Halb so gross wie Berlin, knapp 1,5 Millionen Einwohner – Prag ist eine Grossstadt mit erheblicher Ausdehnung und exquisiten öffentlichen Verkehrsmitteln. Allen voran das gut ausgebaute Strassenbahnnetz, das in Teilen schon bestanden hat, als englische Bomben in den letzten Tagen des zweiten Weltkriegs hier einschlugen.
Ganz anders als in Berlin haben die Bomben hier erheblich weniger Schaden eingerichtet, und so findet man, wohin man auch blickt, gut erhaltene Zeugnisse klassizistischer und jugenstilistischer Architektur.
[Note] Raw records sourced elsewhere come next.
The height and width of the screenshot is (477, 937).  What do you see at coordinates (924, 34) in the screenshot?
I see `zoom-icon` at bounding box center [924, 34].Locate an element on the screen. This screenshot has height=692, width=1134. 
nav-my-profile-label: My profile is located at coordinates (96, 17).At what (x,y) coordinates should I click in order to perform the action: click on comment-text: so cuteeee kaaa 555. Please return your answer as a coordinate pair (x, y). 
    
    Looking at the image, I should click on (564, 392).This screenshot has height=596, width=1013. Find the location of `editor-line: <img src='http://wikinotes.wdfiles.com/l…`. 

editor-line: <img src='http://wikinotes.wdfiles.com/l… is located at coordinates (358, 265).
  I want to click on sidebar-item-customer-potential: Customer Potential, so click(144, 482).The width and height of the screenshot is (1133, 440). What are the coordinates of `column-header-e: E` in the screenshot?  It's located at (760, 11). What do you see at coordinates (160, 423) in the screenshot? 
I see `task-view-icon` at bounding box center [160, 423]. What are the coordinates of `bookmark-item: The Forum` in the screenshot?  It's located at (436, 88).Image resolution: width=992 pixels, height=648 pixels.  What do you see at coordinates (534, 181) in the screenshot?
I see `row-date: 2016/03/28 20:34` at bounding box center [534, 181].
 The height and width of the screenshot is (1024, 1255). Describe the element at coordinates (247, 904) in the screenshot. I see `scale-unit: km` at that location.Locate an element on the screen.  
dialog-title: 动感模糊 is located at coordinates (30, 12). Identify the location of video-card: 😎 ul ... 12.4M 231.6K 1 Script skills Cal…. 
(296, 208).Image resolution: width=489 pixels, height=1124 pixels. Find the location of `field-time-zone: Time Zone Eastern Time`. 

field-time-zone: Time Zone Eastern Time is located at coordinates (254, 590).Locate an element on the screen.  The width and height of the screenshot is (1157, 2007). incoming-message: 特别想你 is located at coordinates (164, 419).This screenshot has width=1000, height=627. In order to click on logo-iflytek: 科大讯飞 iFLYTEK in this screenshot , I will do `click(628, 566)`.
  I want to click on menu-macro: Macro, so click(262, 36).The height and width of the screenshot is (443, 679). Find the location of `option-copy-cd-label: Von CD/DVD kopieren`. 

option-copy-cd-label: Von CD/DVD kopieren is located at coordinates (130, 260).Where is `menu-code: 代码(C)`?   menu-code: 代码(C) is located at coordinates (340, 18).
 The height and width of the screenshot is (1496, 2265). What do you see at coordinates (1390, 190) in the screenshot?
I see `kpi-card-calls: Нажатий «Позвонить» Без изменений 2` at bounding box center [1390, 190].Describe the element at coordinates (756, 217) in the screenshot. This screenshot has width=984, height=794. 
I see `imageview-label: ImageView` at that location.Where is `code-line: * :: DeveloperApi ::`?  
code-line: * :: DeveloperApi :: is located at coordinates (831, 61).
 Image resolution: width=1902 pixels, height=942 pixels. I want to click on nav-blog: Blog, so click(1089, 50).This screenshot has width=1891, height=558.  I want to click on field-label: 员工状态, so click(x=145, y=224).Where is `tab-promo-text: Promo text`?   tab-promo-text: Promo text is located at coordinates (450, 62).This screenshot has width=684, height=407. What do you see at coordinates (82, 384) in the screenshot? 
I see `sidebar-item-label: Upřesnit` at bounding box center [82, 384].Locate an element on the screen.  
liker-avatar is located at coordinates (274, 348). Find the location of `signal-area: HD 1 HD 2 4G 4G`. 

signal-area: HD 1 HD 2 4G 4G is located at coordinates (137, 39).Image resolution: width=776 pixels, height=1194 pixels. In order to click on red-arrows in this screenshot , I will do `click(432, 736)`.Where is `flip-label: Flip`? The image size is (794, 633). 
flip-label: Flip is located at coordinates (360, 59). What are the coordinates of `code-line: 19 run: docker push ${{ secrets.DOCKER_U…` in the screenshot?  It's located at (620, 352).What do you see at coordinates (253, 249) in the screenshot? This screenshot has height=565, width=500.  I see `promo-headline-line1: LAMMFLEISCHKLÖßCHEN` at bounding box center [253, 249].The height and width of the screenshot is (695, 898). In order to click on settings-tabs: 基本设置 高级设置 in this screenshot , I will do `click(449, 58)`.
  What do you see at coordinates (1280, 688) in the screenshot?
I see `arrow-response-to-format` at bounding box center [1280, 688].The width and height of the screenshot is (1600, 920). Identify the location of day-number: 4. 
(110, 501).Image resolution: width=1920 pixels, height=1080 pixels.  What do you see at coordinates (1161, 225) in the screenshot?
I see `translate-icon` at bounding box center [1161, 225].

Und an der Moldau wie einen gekonnten, modernistischen Stilbruch das tanzende Haus des Architekten Frank Gehry.
Es ist kalt in Prag, die ausgewiesenen 0 Grad sinken durch scharfen Wind auf gefühlte -5, ab und zu tanzt sogar mal eine Schneeflocke durch die Gegend.
Wir sind früh auf dem Beinen, weil ziemlich weit entfernt ein Flohmarkt lockt, der zu den grössten Europas gehöen soll. Strassenbahn, ein paar Kronen Eintritt, und schon wandern wir durch eine Anhäufung an Wahnsinn. Viele billige Klamotten und ebenso praktische wie unansehnliche Schuhe, plünnigrr Hausrat und auch ein paar Sätze Autoreifen mit oder ohne Felge, ein bisschen böhmischer Nippes. Alles in allem: Unspektakulär und eben fies kalt.
Wir haben noch einen anderen Markt im Ärmel, direkt an der Moldau, abseits des touristischen Rummels. Quer durch die Stadt fahren wir zum Fluss – hier rummelt gar nichts. Wahrscheinlich findet der Markt ab Frühling statt. Oder irgendwann. Wir rennen wegen der Kälte fast mehr als dass wir laufen.
In der Altstadt ist erwartungsgemäß viel los. An der mittelalterlichen astronomischen Uhr bilden sich Gruppen um mehrsprachige Guides, in den kopfsteingepflasterten Gassen muss man aufpassen auf vereiste Pfützen.
Eigentlich haben wir Lust, uns bei einer heissen Schokolade aufzuwärmen, aber die meisten Läden hier sind to go oder to forget about it. Also wieder Strassenbahn Richtung Apartment. Wir steigen aus und werden wie magnetisch angezogen von einem aufgehängten halben Plastikschwein. Dahinter verbirgt sich eine Art Schlachtparadies mit deftigsten Speisen zum Grundnahrungsmittel Bier.
Reizvoll, aber zu kalt. Gegenüber sehen wir das Restaurant Lokal. Offenbar das Mutterhaus der Schlachter! Wir sind die einzigen Fremden unter schmausenden Tschechen, essen Süppchen und Sauerfleisch zum Bier, kriegen noch eine Art Berliner geschenkt und lauschen fröhlich dem Akkordeonspieler, der auch zugeknöpfte Tschechen zum Singen bringt. Nach diesem kulinarischen und kulturellen Exzess: Ausruhen in unserer Wohnung.
Noch einmal die Nase vor die Tür: Ganz in der Nähe, hier in unserem Viertel Karlín, finden wir ein traditionelles Caféhaus. Genau richtig für zwei Durchgefrorene, denen der Sinn nach einer heissen Schokolade steht. Danach wird sich im Apartment eingeigelt; morgen ist ja auch noch ein Tag.